_YOUR ASSIGNMENT_: Nothing but an exact copy of the listing should appear in the response.
──────────
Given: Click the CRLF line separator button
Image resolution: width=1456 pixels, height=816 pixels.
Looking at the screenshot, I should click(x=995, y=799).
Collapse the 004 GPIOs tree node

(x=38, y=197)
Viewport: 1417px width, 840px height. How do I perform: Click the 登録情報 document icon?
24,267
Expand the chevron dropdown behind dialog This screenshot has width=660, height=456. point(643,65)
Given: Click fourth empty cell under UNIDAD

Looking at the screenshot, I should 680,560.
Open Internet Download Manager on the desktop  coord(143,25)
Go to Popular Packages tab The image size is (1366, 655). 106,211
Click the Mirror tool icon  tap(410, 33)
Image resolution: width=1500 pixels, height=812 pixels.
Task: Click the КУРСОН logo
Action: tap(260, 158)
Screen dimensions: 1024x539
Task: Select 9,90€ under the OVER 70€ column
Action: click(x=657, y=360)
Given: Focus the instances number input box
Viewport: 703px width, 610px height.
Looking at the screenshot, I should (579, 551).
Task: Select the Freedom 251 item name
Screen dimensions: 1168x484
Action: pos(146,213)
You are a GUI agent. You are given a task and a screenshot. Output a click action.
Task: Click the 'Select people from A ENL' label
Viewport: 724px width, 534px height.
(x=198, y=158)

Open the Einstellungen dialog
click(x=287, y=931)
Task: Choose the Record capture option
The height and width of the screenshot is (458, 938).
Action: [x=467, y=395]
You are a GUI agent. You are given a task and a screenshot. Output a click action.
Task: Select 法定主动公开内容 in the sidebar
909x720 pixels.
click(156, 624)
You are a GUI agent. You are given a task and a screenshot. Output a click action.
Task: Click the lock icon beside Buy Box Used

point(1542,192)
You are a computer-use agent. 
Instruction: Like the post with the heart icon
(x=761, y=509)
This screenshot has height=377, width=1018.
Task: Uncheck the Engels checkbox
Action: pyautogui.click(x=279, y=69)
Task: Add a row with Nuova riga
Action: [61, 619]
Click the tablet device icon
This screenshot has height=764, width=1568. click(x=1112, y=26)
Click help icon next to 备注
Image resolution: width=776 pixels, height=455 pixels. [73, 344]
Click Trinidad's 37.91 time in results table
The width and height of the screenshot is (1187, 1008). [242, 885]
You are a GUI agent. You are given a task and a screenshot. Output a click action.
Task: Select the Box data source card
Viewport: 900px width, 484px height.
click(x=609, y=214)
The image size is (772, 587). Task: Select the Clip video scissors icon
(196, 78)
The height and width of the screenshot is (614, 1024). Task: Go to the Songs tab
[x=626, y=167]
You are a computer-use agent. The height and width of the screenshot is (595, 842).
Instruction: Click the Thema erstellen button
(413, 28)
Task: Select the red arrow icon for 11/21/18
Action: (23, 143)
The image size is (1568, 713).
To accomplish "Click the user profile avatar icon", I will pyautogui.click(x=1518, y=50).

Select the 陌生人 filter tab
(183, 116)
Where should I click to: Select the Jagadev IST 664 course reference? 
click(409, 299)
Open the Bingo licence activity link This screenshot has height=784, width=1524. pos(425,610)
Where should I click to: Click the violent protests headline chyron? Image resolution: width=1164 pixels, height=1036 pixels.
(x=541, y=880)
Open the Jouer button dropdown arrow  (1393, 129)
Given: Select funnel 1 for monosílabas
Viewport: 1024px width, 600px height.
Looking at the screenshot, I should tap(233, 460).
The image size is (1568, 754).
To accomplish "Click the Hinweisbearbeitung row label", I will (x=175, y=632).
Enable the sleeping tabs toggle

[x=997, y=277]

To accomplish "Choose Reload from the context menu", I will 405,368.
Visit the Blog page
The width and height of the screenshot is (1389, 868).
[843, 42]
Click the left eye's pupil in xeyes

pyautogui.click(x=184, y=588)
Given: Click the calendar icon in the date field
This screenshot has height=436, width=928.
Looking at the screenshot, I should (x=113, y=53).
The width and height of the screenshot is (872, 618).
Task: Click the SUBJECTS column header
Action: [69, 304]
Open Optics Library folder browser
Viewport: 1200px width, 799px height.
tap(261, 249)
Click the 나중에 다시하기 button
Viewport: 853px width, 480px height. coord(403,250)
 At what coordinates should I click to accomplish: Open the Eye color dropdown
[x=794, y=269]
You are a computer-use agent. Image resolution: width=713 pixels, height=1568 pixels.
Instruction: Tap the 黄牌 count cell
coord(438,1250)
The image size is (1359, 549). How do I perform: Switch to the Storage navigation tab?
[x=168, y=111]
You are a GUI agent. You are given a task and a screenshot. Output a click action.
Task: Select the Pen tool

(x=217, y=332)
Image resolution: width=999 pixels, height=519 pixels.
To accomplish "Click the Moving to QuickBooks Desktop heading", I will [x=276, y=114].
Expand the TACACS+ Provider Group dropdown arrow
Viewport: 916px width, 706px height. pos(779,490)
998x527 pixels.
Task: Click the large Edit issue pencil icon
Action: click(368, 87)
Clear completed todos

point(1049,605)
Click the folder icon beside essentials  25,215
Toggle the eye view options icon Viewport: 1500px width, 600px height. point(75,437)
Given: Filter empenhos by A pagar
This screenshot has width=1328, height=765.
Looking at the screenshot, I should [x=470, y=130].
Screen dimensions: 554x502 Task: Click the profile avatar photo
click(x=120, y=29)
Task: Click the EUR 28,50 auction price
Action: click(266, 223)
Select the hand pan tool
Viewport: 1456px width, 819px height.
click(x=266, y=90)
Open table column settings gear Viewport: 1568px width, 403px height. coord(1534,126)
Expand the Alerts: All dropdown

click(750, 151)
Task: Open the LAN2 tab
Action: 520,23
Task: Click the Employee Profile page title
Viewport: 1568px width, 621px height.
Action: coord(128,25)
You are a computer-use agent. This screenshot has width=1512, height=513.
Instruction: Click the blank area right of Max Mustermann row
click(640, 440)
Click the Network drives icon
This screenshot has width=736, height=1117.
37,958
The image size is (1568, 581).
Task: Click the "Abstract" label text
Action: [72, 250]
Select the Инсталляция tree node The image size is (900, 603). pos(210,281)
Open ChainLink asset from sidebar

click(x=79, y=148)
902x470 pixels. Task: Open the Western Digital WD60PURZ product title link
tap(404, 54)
──────────
_YOUR RESPONSE_:
Given: Click the CRLF line separator button
Image resolution: width=1456 pixels, height=816 pixels.
Looking at the screenshot, I should click(x=995, y=799).
Collapse the 004 GPIOs tree node

(x=38, y=197)
Viewport: 1417px width, 840px height. How do I perform: Click the 登録情報 document icon?
24,267
Expand the chevron dropdown behind dialog This screenshot has width=660, height=456. point(643,65)
Given: Click fourth empty cell under UNIDAD

Looking at the screenshot, I should 680,560.
Open Internet Download Manager on the desktop  coord(143,25)
Go to Popular Packages tab The image size is (1366, 655). 106,211
Click the Mirror tool icon  tap(410, 33)
Image resolution: width=1500 pixels, height=812 pixels.
Task: Click the КУРСОН logo
Action: tap(260, 158)
Screen dimensions: 1024x539
Task: Select 9,90€ under the OVER 70€ column
Action: click(x=657, y=360)
Given: Focus the instances number input box
Viewport: 703px width, 610px height.
Looking at the screenshot, I should (579, 551).
Task: Select the Freedom 251 item name
Screen dimensions: 1168x484
Action: pos(146,213)
You are a GUI agent. You are given a task and a screenshot. Output a click action.
Task: Click the 'Select people from A ENL' label
Viewport: 724px width, 534px height.
(x=198, y=158)

Open the Einstellungen dialog
click(x=287, y=931)
Task: Choose the Record capture option
The height and width of the screenshot is (458, 938).
Action: [x=467, y=395]
You are a GUI agent. You are given a task and a screenshot. Output a click action.
Task: Select 法定主动公开内容 in the sidebar
909x720 pixels.
click(156, 624)
You are a GUI agent. You are given a task and a screenshot. Output a click action.
Task: Click the lock icon beside Buy Box Used

point(1542,192)
You are a computer-use agent. 
Instruction: Like the post with the heart icon
(x=761, y=509)
This screenshot has height=377, width=1018.
Task: Uncheck the Engels checkbox
Action: pyautogui.click(x=279, y=69)
Task: Add a row with Nuova riga
Action: [61, 619]
Click the tablet device icon
This screenshot has height=764, width=1568. click(x=1112, y=26)
Click help icon next to 备注
Image resolution: width=776 pixels, height=455 pixels. [73, 344]
Click Trinidad's 37.91 time in results table
The width and height of the screenshot is (1187, 1008). [242, 885]
You are a GUI agent. You are given a task and a screenshot. Output a click action.
Task: Select the Box data source card
Viewport: 900px width, 484px height.
click(x=609, y=214)
The image size is (772, 587). Task: Select the Clip video scissors icon
(196, 78)
The height and width of the screenshot is (614, 1024). Task: Go to the Songs tab
[x=626, y=167]
You are a computer-use agent. The height and width of the screenshot is (595, 842).
Instruction: Click the Thema erstellen button
(413, 28)
Task: Select the red arrow icon for 11/21/18
Action: (23, 143)
The image size is (1568, 713).
To accomplish "Click the user profile avatar icon", I will pyautogui.click(x=1518, y=50).

Select the 陌生人 filter tab
(183, 116)
Where should I click to: Select the Jagadev IST 664 course reference? 
click(409, 299)
Open the Bingo licence activity link This screenshot has height=784, width=1524. pos(425,610)
Where should I click to: Click the violent protests headline chyron? Image resolution: width=1164 pixels, height=1036 pixels.
(x=541, y=880)
Open the Jouer button dropdown arrow  (1393, 129)
Given: Select funnel 1 for monosílabas
Viewport: 1024px width, 600px height.
Looking at the screenshot, I should tap(233, 460).
The image size is (1568, 754).
To accomplish "Click the Hinweisbearbeitung row label", I will (x=175, y=632).
Enable the sleeping tabs toggle

[x=997, y=277]

To accomplish "Choose Reload from the context menu", I will 405,368.
Visit the Blog page
The width and height of the screenshot is (1389, 868).
[843, 42]
Click the left eye's pupil in xeyes

pyautogui.click(x=184, y=588)
Given: Click the calendar icon in the date field
This screenshot has height=436, width=928.
Looking at the screenshot, I should (x=113, y=53).
The width and height of the screenshot is (872, 618).
Task: Click the SUBJECTS column header
Action: [69, 304]
Open Optics Library folder browser
Viewport: 1200px width, 799px height.
tap(261, 249)
Click the 나중에 다시하기 button
Viewport: 853px width, 480px height. coord(403,250)
 At what coordinates should I click to accomplish: Open the Eye color dropdown
[x=794, y=269]
You are a computer-use agent. Image resolution: width=713 pixels, height=1568 pixels.
Instruction: Tap the 黄牌 count cell
coord(438,1250)
The image size is (1359, 549). How do I perform: Switch to the Storage navigation tab?
[x=168, y=111]
You are a GUI agent. You are given a task and a screenshot. Output a click action.
Task: Select the Pen tool

(x=217, y=332)
Image resolution: width=999 pixels, height=519 pixels.
To accomplish "Click the Moving to QuickBooks Desktop heading", I will [x=276, y=114].
Expand the TACACS+ Provider Group dropdown arrow
Viewport: 916px width, 706px height. pos(779,490)
998x527 pixels.
Task: Click the large Edit issue pencil icon
Action: click(368, 87)
Clear completed todos

point(1049,605)
Click the folder icon beside essentials  25,215
Toggle the eye view options icon Viewport: 1500px width, 600px height. point(75,437)
Given: Filter empenhos by A pagar
This screenshot has width=1328, height=765.
Looking at the screenshot, I should [x=470, y=130].
Screen dimensions: 554x502 Task: Click the profile avatar photo
click(x=120, y=29)
Task: Click the EUR 28,50 auction price
Action: click(266, 223)
Select the hand pan tool
Viewport: 1456px width, 819px height.
click(x=266, y=90)
Open table column settings gear Viewport: 1568px width, 403px height. coord(1534,126)
Expand the Alerts: All dropdown

click(750, 151)
Task: Open the LAN2 tab
Action: 520,23
Task: Click the Employee Profile page title
Viewport: 1568px width, 621px height.
Action: coord(128,25)
You are a computer-use agent. This screenshot has width=1512, height=513.
Instruction: Click the blank area right of Max Mustermann row
click(640, 440)
Click the Network drives icon
This screenshot has width=736, height=1117.
37,958
The image size is (1568, 581).
Task: Click the "Abstract" label text
Action: [72, 250]
Select the Инсталляция tree node The image size is (900, 603). pos(210,281)
Open ChainLink asset from sidebar

click(x=79, y=148)
902x470 pixels. Task: Open the Western Digital WD60PURZ product title link
tap(404, 54)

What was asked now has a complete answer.